▸ Prompt: Copy, from the entries below, each line in which the string "sidebar" appears.

▸ Dataset extract:
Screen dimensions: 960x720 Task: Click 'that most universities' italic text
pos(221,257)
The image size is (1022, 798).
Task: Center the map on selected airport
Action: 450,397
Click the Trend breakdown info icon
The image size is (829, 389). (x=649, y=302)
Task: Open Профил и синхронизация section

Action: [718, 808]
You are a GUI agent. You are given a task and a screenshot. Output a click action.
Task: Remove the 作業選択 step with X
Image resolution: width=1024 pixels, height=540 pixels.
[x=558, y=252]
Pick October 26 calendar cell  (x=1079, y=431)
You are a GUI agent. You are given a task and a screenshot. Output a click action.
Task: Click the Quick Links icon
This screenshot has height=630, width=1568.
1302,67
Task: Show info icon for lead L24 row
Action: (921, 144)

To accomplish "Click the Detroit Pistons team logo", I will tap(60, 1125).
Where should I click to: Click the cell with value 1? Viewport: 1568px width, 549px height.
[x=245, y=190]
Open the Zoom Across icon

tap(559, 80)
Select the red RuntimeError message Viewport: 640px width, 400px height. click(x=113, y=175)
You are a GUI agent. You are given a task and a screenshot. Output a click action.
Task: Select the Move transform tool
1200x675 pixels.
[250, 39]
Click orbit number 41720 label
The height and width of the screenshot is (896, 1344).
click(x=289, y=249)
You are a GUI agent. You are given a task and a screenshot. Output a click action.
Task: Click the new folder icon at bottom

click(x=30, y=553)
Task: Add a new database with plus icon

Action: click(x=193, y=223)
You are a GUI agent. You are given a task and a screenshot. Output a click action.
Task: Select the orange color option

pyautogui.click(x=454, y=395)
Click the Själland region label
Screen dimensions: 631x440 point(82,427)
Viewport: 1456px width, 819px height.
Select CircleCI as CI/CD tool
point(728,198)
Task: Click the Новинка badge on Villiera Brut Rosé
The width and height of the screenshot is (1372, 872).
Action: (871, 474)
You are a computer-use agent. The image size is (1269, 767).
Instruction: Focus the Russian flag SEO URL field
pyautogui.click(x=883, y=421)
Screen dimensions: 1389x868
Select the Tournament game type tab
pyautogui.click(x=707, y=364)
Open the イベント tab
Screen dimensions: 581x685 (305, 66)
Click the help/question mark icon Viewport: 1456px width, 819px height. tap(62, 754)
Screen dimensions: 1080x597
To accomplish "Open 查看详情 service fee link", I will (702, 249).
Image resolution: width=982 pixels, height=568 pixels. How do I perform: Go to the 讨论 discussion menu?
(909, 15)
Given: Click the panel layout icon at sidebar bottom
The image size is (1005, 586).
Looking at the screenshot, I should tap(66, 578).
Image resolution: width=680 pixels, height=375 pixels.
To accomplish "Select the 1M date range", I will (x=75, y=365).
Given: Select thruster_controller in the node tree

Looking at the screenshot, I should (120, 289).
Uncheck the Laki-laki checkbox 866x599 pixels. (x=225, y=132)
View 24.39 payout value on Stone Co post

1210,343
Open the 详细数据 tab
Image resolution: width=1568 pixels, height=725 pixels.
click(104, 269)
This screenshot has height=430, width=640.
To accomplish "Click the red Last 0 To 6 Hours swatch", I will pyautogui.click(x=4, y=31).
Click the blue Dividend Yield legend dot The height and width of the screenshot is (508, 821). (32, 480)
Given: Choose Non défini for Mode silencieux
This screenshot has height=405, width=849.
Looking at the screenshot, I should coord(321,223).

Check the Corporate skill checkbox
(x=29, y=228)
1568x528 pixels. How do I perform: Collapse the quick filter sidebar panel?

▸ Response:
Given: Click the panel layout icon at sidebar bottom
1568x528 pixels. How do I perform: Collapse the quick filter sidebar panel?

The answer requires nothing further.